Does the past matter? When confronted by facts that are uncomfortable, but which relate to people long dead, should we put them aside and, to use a phrase very much of our time, move on? And there’s a separate, but related, question: how should we treat the otherwise admirable thought or writings of people when we discover that those same people also held views we find repugnant?

Those questions are triggered in part by the early responses to Pantheon, my new novel published this week under the pseudonym Sam Bourne. The book is a thriller, set in the Oxford and Yale of 1940, but it rests on several true stories. Among those is one of the grisliest skeletons in the cupboard of the British intellectual elite, a skeleton that rattles especially loudly inside the closet of the left.
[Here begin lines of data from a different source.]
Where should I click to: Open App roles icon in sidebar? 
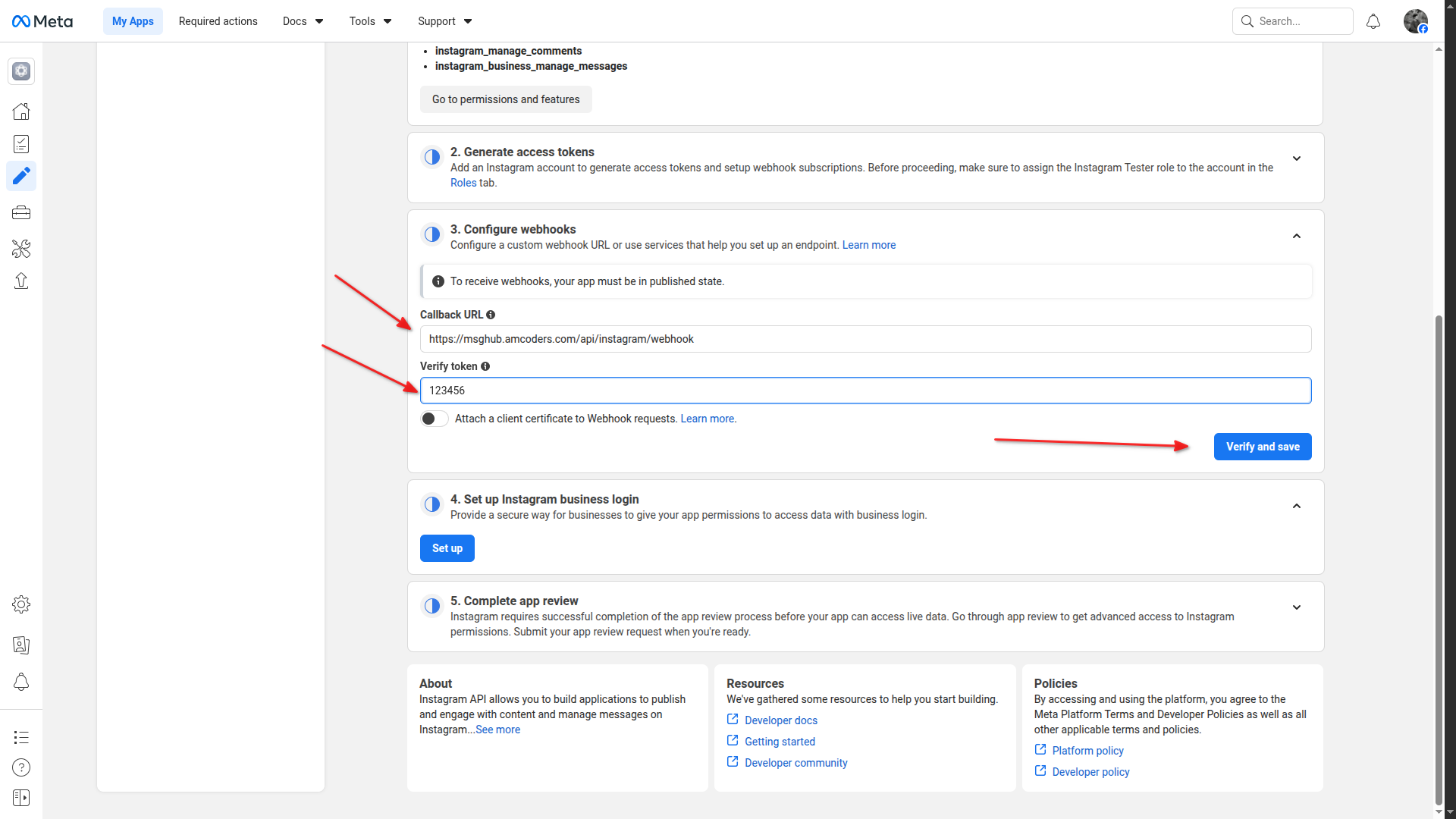(x=21, y=645)
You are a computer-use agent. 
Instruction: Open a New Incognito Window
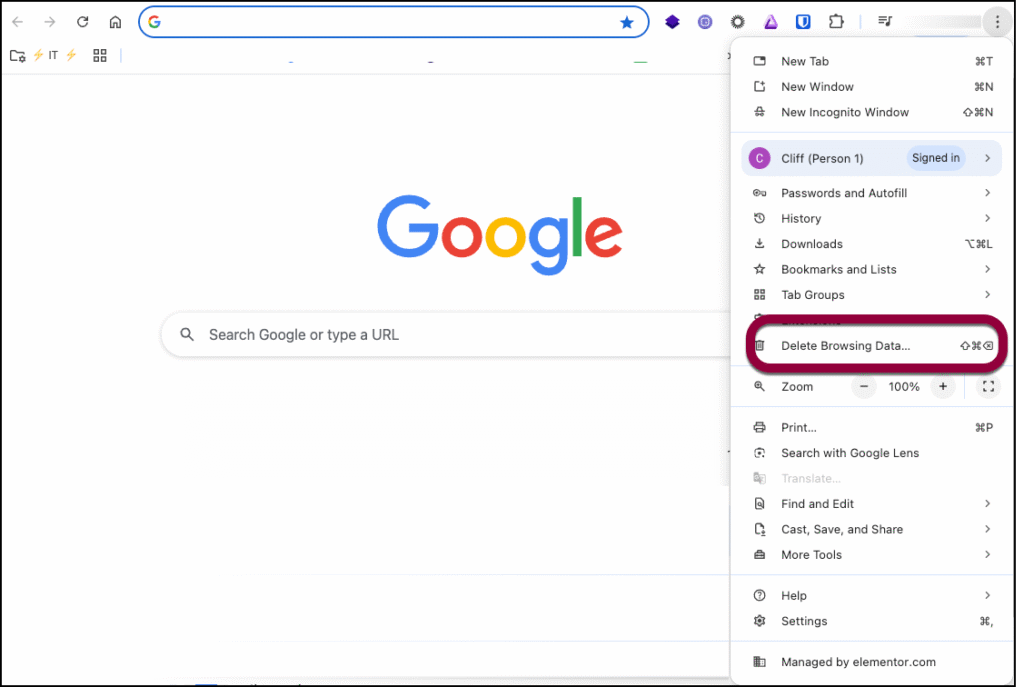pyautogui.click(x=845, y=112)
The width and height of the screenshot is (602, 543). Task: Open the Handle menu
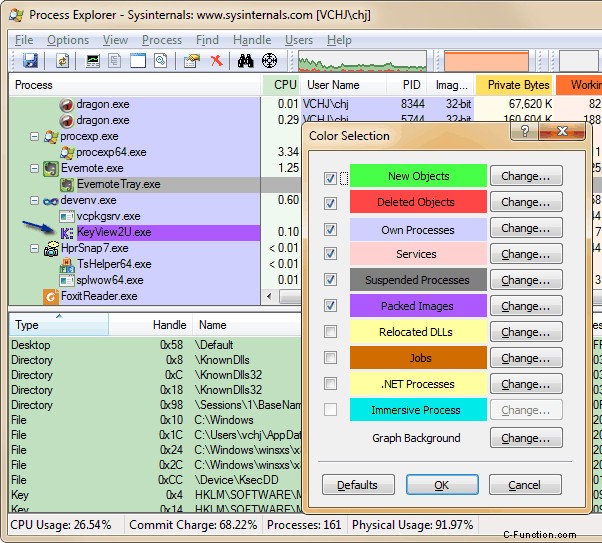tap(252, 40)
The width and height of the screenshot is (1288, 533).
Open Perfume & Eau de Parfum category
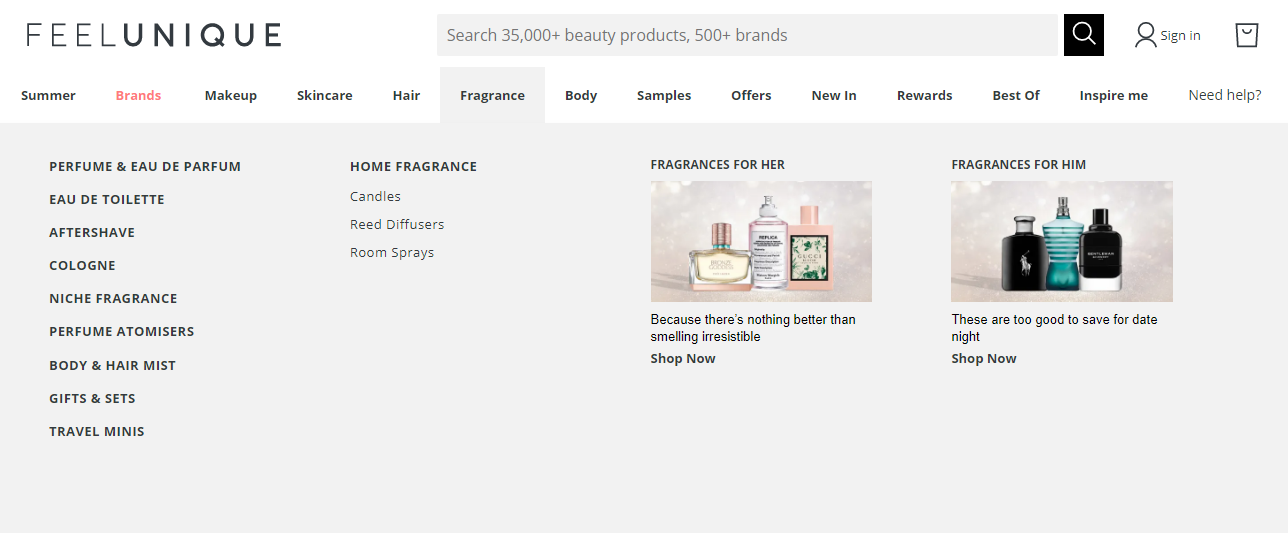coord(145,167)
It is eugenics, the belief that society’s fate rested on its ability to breed more of the strong and fewer of the weak. So-called positive eugenics meant encouraging those of greater intellectual ability and “moral worth” to have more children, while negative eugenics sought to urge, or even force, those deemed inferior to reproduce less often or not at all. The aim was to increase the overall quality of the national herd, multiplying the thoroughbreds and weeding out the runts.

Such talk repels us now, but in the prewar era it was the common sense of the age. Most alarming, many of its leading advocates were found among the luminaries of the Fabian and socialist left, men and women revered to this day. Thus George Bernard Shaw could insist that “the only fundamental and possible socialism is the socialisation of the selective breeding of man”, even suggesting, in a phrase that chills the blood, that defectives be dealt with by means of a “lethal chamber”.